**DESCRIPTION OF THE TASK**
Return every entry in the listing word for word.

**MATERIAL PROVIDED**
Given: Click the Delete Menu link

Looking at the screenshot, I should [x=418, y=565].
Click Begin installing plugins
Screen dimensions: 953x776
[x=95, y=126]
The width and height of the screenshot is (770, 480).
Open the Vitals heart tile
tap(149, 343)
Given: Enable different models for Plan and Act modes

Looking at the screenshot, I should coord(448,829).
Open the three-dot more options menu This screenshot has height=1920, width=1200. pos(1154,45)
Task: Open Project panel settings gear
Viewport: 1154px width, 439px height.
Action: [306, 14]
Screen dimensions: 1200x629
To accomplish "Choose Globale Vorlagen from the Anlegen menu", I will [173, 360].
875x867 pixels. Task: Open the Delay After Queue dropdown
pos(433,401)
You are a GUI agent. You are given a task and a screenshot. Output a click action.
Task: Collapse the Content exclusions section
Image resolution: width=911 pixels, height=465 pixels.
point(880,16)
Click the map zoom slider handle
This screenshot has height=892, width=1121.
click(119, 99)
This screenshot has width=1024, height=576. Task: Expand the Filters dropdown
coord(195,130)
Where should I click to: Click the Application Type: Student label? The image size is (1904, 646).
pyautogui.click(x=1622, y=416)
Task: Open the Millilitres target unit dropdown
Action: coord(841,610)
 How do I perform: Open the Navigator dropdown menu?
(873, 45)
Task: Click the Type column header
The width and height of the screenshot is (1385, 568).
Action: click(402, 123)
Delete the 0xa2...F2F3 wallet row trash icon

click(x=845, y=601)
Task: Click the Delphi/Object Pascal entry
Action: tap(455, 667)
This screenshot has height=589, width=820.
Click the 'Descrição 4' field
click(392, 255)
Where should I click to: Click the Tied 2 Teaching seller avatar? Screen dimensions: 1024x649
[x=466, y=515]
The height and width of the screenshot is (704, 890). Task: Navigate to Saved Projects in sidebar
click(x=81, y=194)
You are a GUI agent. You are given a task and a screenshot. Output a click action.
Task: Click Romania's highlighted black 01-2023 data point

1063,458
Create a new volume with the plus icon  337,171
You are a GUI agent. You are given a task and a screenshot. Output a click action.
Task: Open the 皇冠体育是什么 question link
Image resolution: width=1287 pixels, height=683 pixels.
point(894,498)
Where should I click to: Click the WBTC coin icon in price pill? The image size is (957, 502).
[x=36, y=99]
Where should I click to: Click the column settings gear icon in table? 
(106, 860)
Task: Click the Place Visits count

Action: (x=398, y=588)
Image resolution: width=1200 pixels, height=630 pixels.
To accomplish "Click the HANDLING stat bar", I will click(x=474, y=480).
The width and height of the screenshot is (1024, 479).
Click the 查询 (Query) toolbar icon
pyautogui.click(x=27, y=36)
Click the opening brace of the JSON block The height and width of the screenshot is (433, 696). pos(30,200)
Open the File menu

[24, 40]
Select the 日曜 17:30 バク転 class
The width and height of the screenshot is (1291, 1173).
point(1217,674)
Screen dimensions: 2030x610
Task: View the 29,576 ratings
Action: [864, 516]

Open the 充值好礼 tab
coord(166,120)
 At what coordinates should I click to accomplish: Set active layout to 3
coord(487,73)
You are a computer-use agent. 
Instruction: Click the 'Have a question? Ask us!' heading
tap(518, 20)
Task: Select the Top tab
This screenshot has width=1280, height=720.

**WRITTEN RESPONSE**
Given: Click the Delete Menu link

Looking at the screenshot, I should [x=418, y=565].
Click Begin installing plugins
Screen dimensions: 953x776
[x=95, y=126]
The width and height of the screenshot is (770, 480).
Open the Vitals heart tile
tap(149, 343)
Given: Enable different models for Plan and Act modes

Looking at the screenshot, I should coord(448,829).
Open the three-dot more options menu This screenshot has height=1920, width=1200. pos(1154,45)
Task: Open Project panel settings gear
Viewport: 1154px width, 439px height.
Action: [306, 14]
Screen dimensions: 1200x629
To accomplish "Choose Globale Vorlagen from the Anlegen menu", I will [173, 360].
875x867 pixels. Task: Open the Delay After Queue dropdown
pos(433,401)
You are a GUI agent. You are given a task and a screenshot. Output a click action.
Task: Collapse the Content exclusions section
Image resolution: width=911 pixels, height=465 pixels.
point(880,16)
Click the map zoom slider handle
This screenshot has height=892, width=1121.
click(119, 99)
This screenshot has width=1024, height=576. Task: Expand the Filters dropdown
coord(195,130)
Where should I click to: Click the Application Type: Student label? The image size is (1904, 646).
pyautogui.click(x=1622, y=416)
Task: Open the Millilitres target unit dropdown
Action: coord(841,610)
 How do I perform: Open the Navigator dropdown menu?
(873, 45)
Task: Click the Type column header
The width and height of the screenshot is (1385, 568).
Action: click(402, 123)
Delete the 0xa2...F2F3 wallet row trash icon

click(x=845, y=601)
Task: Click the Delphi/Object Pascal entry
Action: tap(455, 667)
This screenshot has height=589, width=820.
Click the 'Descrição 4' field
click(392, 255)
Where should I click to: Click the Tied 2 Teaching seller avatar? Screen dimensions: 1024x649
[x=466, y=515]
The height and width of the screenshot is (704, 890). Task: Navigate to Saved Projects in sidebar
click(x=81, y=194)
You are a GUI agent. You are given a task and a screenshot. Output a click action.
Task: Click Romania's highlighted black 01-2023 data point

1063,458
Create a new volume with the plus icon  337,171
You are a GUI agent. You are given a task and a screenshot. Output a click action.
Task: Open the 皇冠体育是什么 question link
Image resolution: width=1287 pixels, height=683 pixels.
point(894,498)
Where should I click to: Click the WBTC coin icon in price pill? The image size is (957, 502).
[x=36, y=99]
Where should I click to: Click the column settings gear icon in table? 
(106, 860)
Task: Click the Place Visits count

Action: (x=398, y=588)
Image resolution: width=1200 pixels, height=630 pixels.
To accomplish "Click the HANDLING stat bar", I will click(x=474, y=480).
The width and height of the screenshot is (1024, 479).
Click the 查询 (Query) toolbar icon
pyautogui.click(x=27, y=36)
Click the opening brace of the JSON block The height and width of the screenshot is (433, 696). pos(30,200)
Open the File menu

[24, 40]
Select the 日曜 17:30 バク転 class
The width and height of the screenshot is (1291, 1173).
point(1217,674)
Screen dimensions: 2030x610
Task: View the 29,576 ratings
Action: [864, 516]

Open the 充值好礼 tab
coord(166,120)
 At what coordinates should I click to accomplish: Set active layout to 3
coord(487,73)
You are a computer-use agent. 
Instruction: Click the 'Have a question? Ask us!' heading
tap(518, 20)
Task: Select the Top tab
This screenshot has width=1280, height=720.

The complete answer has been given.